There’s no time to waste to move the 60-to-90 days supply of cars and trucks off lots of the Rohrman Automotive Group’s 22 franchises. The CEO Ryan Rohrman figures once 25% import tariffs kick in on Thursday, it will be two or three weeks before higher-priced vehicles arrive.

The game plan for the Lafayette, Indiana-based dealer group? Sell as many pre-tariff cars as possible, says Rohrman, since he’s hearing that prices for vehicles subject to the tariffs will increase 5% to 10%.

“If the average car right now is just shy of $40,000, you’re looking at potentially up to, like a $3,500- to-$4,000 price increase,” Rohrman said in an interview. “With the margins that we have on cars that would be very hard to sell if I have a pre-tariff car on the lot that's the same. I can't have a pre-tariff car compete with the same exact car that's $4,000 more.”

Since dealers must pay steep insurance rates on every vehicle on their lots, there’s additional incentive to move them quickly, even if discounting shaves profit margins, Rohrman explained.

The result could be a bit of a gold-rush mentality among some consumers looking to score deals before pre-tariff inventories are sold out, giving first-quarter sales a late bump.

Indeed, once President Trump announced on March 26 that he was going ahead with import tariffs, it helped push new-car retail sales up by nearly 30% month-over-month, according to a report released Tuesday by the car shopping site CarGurus.

But once tariffs go into effect, the affordability of new vehicles — which are already at historic highs — becomes even more challenging for many consumers.

“Only 13% of new cars today are priced under $30,000, down sharply from 37% just five years ago—and that share is expected to shrink even further once tariffs are in effect,” wrote CarGurus director of economic and market intelligence Kevin Roberts. “Shoppers hoping to lock in pre-tariff pricing on popular import models—many priced under $40,000—will face mounting pressure, especially with high-demand vehicles like the Toyota RAV4 and Honda Civic sitting at just about a one-month supply.”
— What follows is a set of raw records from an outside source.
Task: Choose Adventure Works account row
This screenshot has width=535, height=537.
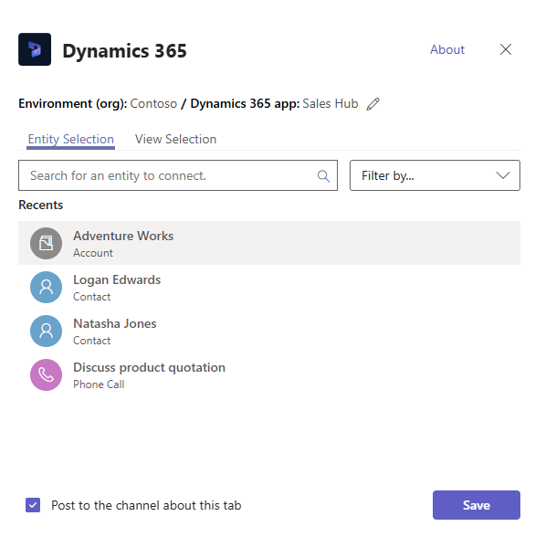Action: (x=269, y=243)
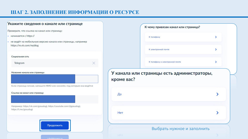Click the 'К чему привязан канал или страница?' heading
Viewport: 248px width, 139px height.
(172, 27)
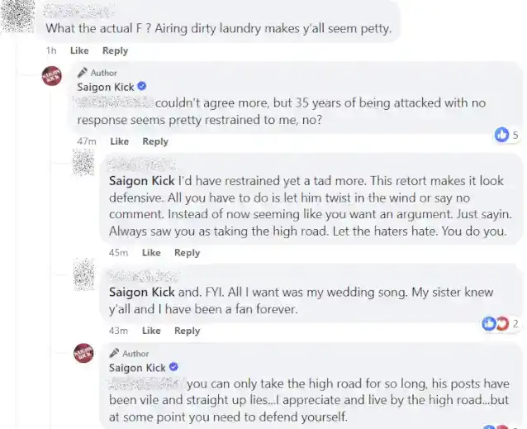Reply to the 45m comment
This screenshot has width=527, height=429.
(187, 252)
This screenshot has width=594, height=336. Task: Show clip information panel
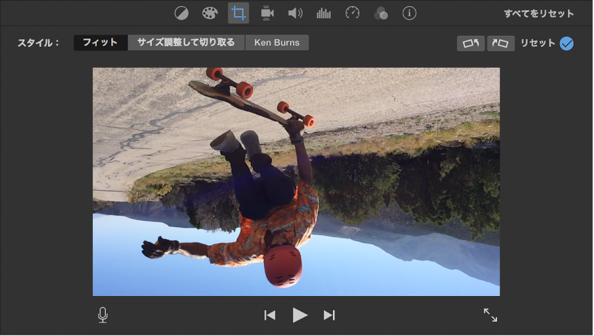[409, 13]
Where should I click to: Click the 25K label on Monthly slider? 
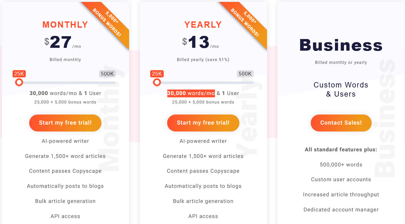tap(19, 74)
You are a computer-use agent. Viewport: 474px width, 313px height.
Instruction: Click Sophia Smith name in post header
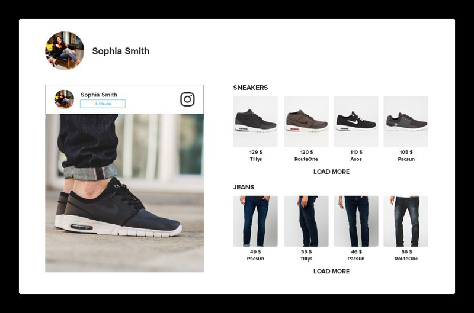99,95
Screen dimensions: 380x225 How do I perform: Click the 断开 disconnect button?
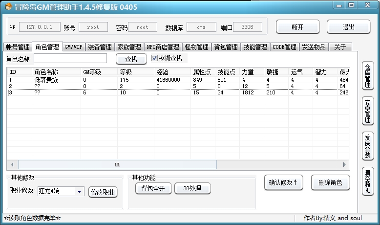(297, 27)
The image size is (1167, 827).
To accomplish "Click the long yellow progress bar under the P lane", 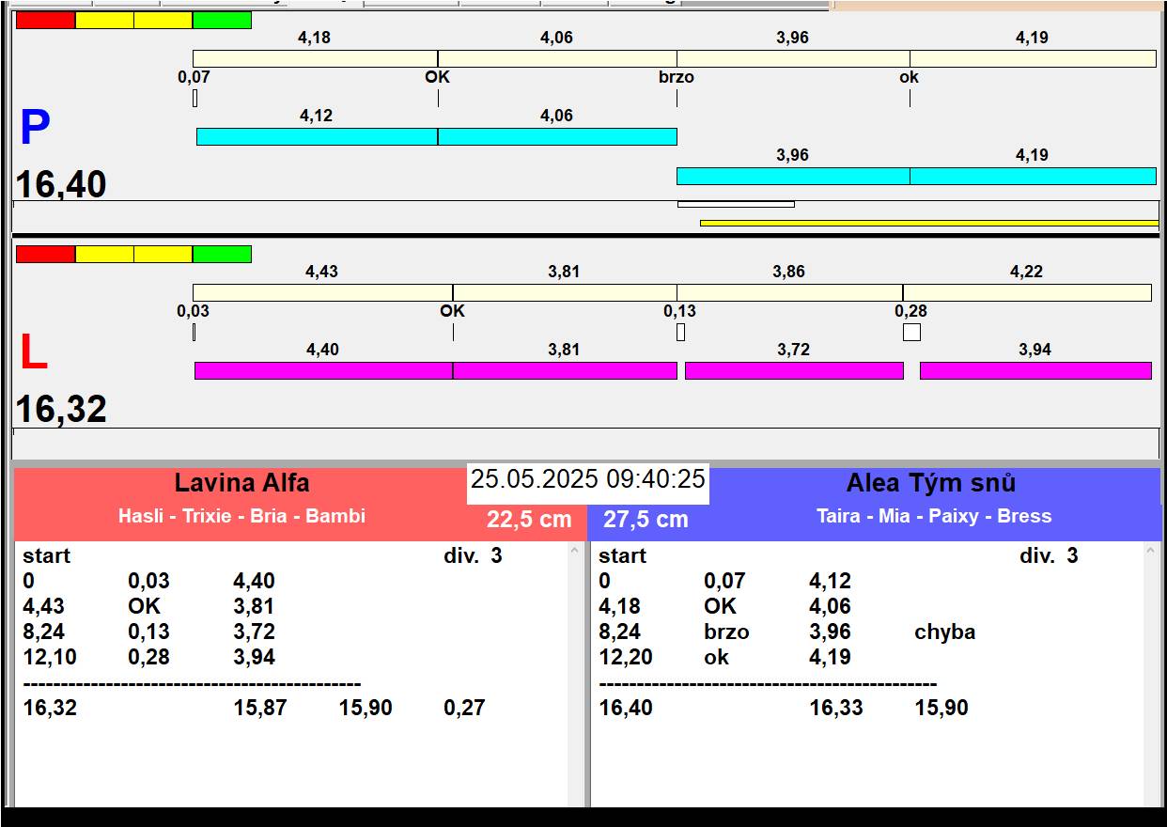I will coord(928,223).
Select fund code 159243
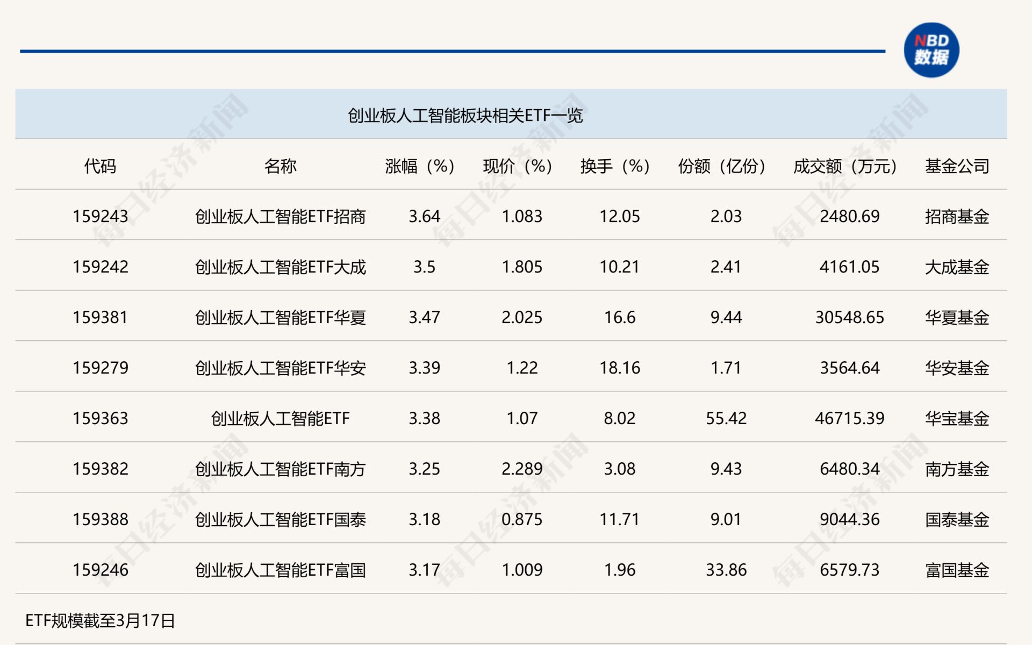Image resolution: width=1032 pixels, height=645 pixels. click(101, 216)
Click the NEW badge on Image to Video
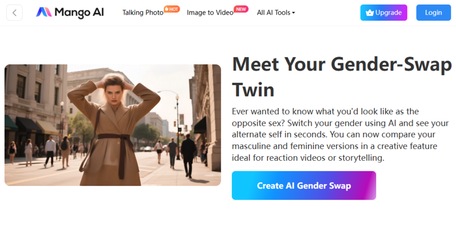456x226 pixels. (x=241, y=9)
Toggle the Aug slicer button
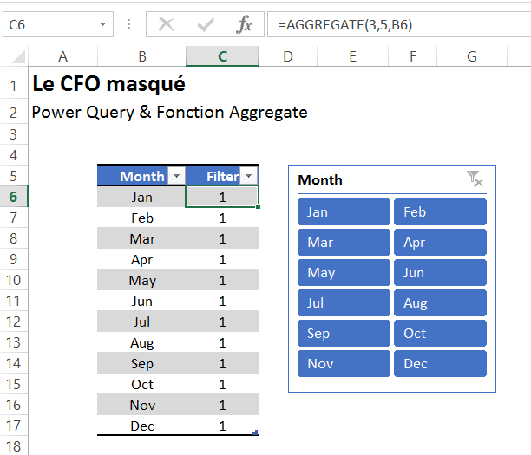The height and width of the screenshot is (455, 531). 440,303
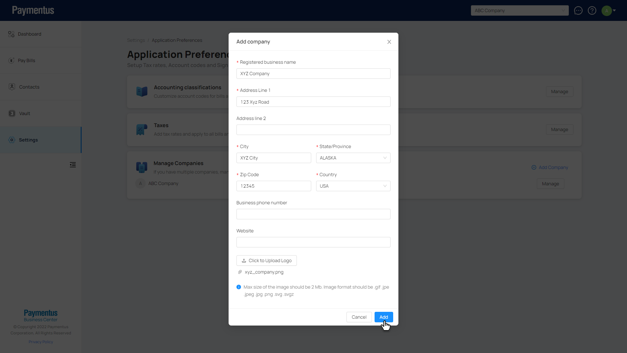Click the paperclip icon beside xyz_company.png
Screen dimensions: 627x353
pyautogui.click(x=240, y=272)
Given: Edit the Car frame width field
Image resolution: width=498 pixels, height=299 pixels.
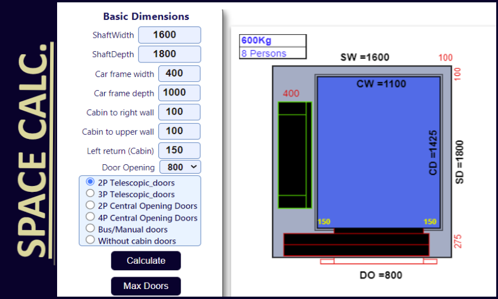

Cox Automotive senior economist Charlie Chesbrough warns that the opportunity to find pre-tariff bargains won’t last long.

“I expect we’ll see relatively strong sales activity for a month or two, but prices will rise, and sales will slow noticeably before the end of Q2,” Chesbrough wrote in a report released Monday. “Dealers and OEMs will be pulling back on incentives immediately as the rush to sell existing inventory declines. The value of an unsold vehicle on a dealer’s lot is now worth X-percent more since its replacement cost will be much higher.”
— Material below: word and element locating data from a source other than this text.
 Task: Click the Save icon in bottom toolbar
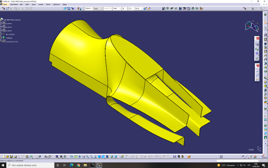click(11, 157)

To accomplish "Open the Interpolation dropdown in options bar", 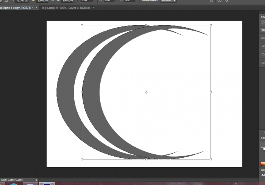I will (x=168, y=1).
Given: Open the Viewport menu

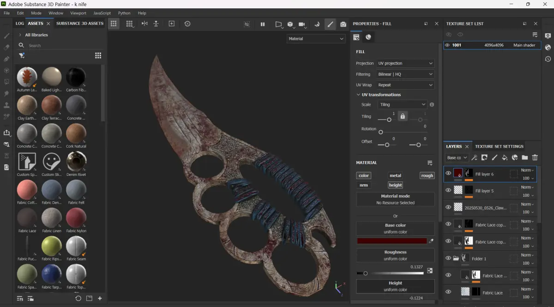Looking at the screenshot, I should [78, 13].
The nature of the business is operating on thin profit margins. When the market was disrupted during the Covid pandemic it resulted in a consolidation of the overall dealer network due to closings or takeovers by large groups.

If sales and profits suffer because of a loss of sales and the need to discount as the effects of import tariffs take hold, the situation could repeat itself. It’s already starting.
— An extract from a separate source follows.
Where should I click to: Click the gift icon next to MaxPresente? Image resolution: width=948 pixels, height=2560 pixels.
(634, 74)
“Right now, it is an accelerant for groups that were already on the fence for considering selling because they know that this is not something that’s going to go away tomorrow or next week or next month, because even aside from the tariffs, some of it is caused by the uncertainty with tariffs, but we still have, I would say, a questionable economic environment right now,” said Brian Gordon, president of the Dave Cantin Group, in an interview. His firm brokers dealership mergers and acquisitions,

A major challenge for dealers: When Trump states a policy then changes his mind or alters his course of action.

As Gordon points out, uncertainty stalls both businesses and consumers, creating an urgency to just know what’s actually going to happen.

“Just tell us what’s happening so we can make business decisions,” Gordon said. “Because President Trump--whether he’s using something as a negotiation tactic and then backing off, or whatever it may be, finding that definitive, okay, this is how it's going to be for some period of time has been really challenging, not just with tariffs, but with a number of different, you know, policies.”

One big business decision is whether or not to downsize staffing at dealerships should sales and profits sharply decline over the long-haul.

It’s something on the mind of Rohrman, thinking about his business’s 1,400 employees.

“If that happens where we have to resort back to layoffs because of tariffs or whatnot, it would, it would definitely be something that I would not jump to do,” he said. “We spend so much time in training and hiring our employees, it would just be a shame to see that as a side effect of it.”

Right now Rohrman would just like to know what the automakers plan to do in terms of pricing and production. He said so far all he’s received are emails from two manufacturers without much information.

“None of the brands that we sell have given us any direction at all in terms of, even if something does happen or it doesn’t what we should expect," he said.

Gordon says what dealers should expect is to roll with it and adjust. “Well, if these tariffs are here to stay, that just creates a new norm,” he said.